_What you need to do_
Format the records between the line containing "Screen dimensions: 1568x671" and the line containing "point(698,57)", inclusive, as a Markdown table with columns Row and Line, omitting blank lines.
-- BEGIN --
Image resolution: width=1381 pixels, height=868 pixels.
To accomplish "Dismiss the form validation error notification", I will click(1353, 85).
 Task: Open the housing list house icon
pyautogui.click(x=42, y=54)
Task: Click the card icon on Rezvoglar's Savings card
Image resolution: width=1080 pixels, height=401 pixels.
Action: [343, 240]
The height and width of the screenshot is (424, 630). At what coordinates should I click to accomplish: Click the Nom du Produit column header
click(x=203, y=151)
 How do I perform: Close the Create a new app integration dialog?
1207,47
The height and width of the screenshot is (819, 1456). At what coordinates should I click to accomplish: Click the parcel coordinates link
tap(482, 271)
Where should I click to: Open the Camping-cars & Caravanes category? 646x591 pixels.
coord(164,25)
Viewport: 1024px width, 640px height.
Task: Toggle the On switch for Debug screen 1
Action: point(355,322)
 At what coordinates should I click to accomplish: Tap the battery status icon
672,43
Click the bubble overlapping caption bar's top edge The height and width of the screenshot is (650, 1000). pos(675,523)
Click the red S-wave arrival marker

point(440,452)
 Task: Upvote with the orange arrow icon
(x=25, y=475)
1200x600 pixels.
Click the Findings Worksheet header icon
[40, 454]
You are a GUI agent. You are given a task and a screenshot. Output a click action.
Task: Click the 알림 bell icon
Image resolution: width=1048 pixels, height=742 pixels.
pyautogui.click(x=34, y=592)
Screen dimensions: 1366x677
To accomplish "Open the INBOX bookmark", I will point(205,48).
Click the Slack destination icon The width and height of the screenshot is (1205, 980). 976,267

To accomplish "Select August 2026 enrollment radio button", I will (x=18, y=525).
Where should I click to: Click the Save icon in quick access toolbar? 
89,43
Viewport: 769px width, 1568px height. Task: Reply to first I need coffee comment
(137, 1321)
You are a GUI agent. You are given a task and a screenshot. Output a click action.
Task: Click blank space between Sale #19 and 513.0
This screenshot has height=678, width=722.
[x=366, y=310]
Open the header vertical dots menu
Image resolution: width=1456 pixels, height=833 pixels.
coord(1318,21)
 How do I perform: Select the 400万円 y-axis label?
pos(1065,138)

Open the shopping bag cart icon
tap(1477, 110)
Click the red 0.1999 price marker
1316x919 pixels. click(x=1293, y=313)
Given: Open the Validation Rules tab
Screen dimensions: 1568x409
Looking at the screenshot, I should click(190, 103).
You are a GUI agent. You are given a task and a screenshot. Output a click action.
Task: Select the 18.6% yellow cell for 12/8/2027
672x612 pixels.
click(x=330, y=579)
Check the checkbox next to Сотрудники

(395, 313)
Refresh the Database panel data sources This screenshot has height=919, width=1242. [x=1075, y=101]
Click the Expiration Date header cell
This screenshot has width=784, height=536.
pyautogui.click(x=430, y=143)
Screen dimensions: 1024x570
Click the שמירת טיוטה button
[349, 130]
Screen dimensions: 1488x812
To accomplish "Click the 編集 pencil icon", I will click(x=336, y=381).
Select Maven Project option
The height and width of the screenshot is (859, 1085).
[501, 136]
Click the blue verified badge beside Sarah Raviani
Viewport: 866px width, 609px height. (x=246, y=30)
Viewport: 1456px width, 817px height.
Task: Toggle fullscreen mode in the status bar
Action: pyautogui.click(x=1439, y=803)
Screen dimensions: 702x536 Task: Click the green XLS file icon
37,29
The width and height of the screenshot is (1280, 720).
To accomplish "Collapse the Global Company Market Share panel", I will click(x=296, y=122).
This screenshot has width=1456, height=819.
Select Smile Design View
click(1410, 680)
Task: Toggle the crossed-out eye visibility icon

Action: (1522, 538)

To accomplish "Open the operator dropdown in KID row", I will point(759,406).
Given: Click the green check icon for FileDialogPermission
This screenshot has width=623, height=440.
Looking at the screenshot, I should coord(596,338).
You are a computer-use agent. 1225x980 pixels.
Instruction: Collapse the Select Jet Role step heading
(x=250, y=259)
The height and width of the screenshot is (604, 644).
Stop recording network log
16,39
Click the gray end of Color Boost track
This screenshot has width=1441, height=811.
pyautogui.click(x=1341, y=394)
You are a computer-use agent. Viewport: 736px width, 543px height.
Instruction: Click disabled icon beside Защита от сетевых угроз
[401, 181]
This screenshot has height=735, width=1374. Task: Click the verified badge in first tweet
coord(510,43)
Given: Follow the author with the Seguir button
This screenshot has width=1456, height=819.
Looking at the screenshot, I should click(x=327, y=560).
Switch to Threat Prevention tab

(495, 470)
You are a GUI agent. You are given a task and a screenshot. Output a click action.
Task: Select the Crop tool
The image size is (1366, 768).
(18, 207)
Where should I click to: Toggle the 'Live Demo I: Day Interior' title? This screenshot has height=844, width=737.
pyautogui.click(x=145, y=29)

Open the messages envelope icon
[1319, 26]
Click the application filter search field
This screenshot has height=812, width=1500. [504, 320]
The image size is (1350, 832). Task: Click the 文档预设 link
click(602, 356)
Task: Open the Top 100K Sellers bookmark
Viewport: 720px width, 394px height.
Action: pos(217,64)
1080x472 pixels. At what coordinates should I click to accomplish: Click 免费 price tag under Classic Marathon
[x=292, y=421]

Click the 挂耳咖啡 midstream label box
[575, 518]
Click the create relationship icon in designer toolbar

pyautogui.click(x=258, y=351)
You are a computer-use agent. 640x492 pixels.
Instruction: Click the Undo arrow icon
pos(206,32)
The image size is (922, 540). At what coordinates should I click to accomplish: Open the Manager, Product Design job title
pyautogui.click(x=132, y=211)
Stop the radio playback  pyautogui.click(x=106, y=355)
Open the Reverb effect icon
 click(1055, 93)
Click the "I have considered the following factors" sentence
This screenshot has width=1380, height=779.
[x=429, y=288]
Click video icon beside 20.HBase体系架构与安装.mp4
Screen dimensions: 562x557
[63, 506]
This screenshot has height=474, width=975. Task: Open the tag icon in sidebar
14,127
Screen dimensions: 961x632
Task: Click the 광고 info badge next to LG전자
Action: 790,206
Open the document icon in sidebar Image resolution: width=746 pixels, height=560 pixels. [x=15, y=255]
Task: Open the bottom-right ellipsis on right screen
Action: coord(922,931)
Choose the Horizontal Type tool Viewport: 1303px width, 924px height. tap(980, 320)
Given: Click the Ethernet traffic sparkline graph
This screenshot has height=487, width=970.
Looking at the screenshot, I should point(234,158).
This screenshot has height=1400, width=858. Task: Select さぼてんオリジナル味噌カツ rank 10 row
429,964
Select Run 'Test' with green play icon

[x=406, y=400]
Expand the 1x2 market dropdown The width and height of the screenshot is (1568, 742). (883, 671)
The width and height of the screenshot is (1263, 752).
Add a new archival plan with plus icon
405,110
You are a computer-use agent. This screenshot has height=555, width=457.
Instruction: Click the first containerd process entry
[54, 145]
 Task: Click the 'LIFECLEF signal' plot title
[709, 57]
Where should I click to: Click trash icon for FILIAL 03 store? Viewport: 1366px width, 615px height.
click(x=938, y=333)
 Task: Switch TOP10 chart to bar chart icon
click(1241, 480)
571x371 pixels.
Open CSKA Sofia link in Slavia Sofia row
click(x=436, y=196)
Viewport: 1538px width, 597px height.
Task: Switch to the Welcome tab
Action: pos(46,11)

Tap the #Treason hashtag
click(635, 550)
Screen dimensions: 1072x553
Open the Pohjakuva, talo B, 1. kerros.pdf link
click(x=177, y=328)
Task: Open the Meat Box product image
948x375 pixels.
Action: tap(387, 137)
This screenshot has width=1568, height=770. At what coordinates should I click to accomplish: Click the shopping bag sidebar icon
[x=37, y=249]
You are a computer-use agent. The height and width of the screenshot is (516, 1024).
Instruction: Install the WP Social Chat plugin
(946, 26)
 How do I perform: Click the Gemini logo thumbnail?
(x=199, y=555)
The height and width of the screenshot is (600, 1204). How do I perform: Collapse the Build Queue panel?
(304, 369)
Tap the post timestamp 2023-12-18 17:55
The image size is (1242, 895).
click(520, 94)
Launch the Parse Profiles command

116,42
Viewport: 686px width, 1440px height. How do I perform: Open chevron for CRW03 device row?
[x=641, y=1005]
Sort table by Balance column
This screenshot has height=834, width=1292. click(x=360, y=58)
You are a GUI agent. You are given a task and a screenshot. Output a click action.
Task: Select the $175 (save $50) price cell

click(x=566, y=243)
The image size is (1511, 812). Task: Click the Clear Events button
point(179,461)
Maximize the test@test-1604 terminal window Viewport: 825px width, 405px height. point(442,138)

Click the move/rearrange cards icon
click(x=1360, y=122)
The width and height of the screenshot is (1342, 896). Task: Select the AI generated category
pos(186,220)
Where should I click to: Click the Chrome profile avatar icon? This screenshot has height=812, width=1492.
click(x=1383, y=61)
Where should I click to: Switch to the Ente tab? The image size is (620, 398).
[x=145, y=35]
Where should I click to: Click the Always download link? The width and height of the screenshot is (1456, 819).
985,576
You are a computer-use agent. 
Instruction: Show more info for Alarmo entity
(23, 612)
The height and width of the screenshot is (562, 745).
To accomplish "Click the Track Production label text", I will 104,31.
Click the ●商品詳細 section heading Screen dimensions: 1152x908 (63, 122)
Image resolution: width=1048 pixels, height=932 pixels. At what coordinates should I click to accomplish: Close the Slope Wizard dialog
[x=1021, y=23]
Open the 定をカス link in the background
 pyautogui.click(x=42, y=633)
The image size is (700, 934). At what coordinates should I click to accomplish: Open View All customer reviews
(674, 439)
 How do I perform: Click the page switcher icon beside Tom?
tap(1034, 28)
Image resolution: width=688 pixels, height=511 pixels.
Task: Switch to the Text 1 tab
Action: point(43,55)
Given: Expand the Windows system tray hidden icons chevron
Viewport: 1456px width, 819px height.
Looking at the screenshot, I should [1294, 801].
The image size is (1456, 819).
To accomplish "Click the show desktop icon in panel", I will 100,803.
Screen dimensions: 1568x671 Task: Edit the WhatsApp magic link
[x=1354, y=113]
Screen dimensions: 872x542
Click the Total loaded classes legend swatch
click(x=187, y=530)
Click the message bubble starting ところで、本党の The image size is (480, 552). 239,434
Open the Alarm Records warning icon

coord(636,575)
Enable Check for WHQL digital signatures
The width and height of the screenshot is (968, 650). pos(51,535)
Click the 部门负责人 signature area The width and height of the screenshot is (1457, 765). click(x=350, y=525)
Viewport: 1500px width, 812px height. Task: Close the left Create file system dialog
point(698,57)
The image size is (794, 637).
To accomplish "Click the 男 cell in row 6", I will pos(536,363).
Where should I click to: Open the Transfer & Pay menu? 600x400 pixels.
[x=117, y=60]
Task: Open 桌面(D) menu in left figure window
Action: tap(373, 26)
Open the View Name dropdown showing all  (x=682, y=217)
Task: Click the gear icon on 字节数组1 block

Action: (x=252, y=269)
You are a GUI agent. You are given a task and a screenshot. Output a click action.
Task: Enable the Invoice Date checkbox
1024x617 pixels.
-- END --
_Output for this exercise_
| Row | Line |
|---|---|
| 1 | Screen dimensions: 1568x671 Task: Edit the WhatsApp magic link |
| 2 | [x=1354, y=113] |
| 3 | Screen dimensions: 872x542 |
| 4 | Click the Total loaded classes legend swatch |
| 5 | click(x=187, y=530) |
| 6 | Click the message bubble starting ところで、本党の The image size is (480, 552). 239,434 |
| 7 | Open the Alarm Records warning icon |
| 8 | coord(636,575) |
| 9 | Enable Check for WHQL digital signatures |
| 10 | The width and height of the screenshot is (968, 650). pos(51,535) |
| 11 | Click the 部门负责人 signature area The width and height of the screenshot is (1457, 765). click(x=350, y=525) |
| 12 | Viewport: 1500px width, 812px height. Task: Close the left Create file system dialog |
| 13 | point(698,57) |